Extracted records
++++

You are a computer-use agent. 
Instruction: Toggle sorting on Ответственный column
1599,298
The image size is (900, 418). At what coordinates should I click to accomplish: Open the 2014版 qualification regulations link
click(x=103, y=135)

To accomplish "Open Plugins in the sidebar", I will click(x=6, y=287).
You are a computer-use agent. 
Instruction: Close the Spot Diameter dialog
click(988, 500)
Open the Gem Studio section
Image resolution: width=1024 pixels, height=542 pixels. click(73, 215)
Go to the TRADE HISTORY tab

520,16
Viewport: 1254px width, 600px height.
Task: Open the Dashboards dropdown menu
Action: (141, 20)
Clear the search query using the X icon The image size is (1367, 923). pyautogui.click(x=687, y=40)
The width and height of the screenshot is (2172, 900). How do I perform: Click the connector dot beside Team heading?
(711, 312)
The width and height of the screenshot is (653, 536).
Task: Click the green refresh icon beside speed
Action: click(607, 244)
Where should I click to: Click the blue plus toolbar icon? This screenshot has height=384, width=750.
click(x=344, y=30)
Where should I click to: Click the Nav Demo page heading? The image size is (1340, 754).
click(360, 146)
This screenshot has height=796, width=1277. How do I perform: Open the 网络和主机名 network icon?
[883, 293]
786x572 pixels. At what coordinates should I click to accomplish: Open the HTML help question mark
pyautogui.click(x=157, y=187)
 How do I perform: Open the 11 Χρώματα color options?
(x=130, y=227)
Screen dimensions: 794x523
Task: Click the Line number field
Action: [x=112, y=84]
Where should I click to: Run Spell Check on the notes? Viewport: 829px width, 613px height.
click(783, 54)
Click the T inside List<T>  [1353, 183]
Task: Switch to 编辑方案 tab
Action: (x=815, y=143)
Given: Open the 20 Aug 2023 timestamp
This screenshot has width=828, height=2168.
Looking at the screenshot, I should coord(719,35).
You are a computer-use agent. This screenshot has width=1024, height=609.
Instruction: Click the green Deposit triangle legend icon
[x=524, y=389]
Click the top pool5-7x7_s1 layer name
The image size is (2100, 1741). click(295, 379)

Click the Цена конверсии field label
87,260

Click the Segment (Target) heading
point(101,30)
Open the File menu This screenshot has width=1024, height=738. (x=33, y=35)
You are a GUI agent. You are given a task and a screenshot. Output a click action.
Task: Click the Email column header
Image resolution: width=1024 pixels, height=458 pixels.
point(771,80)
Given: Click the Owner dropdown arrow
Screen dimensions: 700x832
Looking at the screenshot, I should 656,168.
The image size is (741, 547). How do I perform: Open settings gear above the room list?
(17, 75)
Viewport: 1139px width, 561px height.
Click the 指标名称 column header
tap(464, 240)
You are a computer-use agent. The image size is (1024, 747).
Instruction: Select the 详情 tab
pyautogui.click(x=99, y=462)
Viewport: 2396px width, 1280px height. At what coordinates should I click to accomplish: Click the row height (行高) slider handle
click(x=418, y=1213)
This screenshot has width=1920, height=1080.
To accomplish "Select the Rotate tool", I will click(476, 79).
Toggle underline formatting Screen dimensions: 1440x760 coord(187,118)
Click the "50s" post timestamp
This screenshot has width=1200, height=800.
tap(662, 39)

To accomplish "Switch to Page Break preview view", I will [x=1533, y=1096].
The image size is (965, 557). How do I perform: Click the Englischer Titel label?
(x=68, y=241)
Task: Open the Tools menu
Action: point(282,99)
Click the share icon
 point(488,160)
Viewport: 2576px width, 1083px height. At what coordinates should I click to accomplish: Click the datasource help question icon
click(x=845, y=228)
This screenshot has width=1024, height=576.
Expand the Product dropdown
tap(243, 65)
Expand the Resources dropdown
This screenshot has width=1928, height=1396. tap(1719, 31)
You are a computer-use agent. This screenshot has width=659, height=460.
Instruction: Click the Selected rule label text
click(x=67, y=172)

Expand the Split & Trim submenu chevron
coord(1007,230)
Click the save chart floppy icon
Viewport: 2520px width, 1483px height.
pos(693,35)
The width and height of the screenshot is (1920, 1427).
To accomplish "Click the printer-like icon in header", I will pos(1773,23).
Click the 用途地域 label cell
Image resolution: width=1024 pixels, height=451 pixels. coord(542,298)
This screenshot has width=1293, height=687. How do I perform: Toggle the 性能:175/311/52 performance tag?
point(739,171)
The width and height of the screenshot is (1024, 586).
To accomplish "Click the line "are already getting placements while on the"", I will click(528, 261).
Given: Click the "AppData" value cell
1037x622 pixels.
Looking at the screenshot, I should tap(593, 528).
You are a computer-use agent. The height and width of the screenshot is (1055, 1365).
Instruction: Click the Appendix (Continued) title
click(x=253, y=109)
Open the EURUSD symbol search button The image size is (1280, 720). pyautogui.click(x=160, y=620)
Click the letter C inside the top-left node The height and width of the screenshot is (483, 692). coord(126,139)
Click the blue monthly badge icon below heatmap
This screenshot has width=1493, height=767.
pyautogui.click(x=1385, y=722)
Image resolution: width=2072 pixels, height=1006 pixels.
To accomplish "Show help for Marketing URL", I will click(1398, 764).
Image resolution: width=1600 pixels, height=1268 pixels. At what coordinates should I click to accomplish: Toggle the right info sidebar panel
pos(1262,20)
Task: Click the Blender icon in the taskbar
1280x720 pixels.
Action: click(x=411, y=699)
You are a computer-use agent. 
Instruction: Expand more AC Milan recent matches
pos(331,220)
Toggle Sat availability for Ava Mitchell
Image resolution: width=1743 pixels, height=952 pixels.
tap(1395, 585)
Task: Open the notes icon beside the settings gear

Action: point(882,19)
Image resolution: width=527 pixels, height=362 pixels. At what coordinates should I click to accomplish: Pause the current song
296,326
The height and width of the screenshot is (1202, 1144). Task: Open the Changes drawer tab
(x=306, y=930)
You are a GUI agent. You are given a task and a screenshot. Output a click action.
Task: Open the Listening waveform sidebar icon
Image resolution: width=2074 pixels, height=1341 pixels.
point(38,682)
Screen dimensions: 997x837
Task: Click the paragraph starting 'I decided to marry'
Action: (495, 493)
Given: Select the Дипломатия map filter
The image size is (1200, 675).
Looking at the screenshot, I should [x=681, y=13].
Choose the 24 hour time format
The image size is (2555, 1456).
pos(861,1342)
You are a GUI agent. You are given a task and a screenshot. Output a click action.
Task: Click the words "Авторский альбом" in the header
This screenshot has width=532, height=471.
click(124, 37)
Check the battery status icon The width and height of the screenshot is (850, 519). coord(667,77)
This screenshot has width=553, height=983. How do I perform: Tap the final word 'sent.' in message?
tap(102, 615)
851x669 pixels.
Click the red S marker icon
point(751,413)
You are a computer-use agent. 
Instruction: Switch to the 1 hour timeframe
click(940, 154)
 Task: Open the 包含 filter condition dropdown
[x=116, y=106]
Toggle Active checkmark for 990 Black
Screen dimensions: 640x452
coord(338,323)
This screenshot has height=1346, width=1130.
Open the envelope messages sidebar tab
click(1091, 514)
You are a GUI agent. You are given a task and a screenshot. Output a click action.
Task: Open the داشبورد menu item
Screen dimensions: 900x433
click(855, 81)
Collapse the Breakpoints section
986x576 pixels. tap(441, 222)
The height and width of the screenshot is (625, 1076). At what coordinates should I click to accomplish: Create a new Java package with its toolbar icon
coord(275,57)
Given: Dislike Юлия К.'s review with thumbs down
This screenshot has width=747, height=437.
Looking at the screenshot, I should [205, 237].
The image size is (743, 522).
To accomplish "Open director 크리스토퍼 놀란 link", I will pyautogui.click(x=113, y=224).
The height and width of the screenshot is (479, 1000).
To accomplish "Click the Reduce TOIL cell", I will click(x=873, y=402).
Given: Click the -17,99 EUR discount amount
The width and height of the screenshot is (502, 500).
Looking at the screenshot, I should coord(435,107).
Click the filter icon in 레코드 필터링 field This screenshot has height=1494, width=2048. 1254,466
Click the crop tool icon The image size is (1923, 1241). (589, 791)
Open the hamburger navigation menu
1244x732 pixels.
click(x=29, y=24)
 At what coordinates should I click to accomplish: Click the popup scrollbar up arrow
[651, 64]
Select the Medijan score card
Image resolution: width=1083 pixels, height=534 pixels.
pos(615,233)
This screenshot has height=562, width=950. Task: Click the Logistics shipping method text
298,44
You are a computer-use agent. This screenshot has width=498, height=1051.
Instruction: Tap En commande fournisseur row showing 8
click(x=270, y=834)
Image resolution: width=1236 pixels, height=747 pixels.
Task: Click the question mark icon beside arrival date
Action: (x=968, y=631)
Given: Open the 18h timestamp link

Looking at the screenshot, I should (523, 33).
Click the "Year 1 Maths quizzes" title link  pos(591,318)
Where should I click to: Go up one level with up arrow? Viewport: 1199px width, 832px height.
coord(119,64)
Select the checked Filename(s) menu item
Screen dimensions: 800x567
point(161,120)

++++

# The problem
Show every line of the entries above that contains the string "Instruction". Case counts.

# Written response
Instruction: Toggle sorting on Ответственный column
Instruction: Close the Spot Diameter dialog
Instruction: Click the green Deposit triangle legend icon
Instruction: Select the 详情 tab
Instruction: Click the Selected rule label text
Instruction: Click the Appendix (Continued) title
Instruction: Expand more AC Milan recent matches
Instruction: Switch to the 1 hour timeframe
Instruction: Tap En commande fournisseur row showing 8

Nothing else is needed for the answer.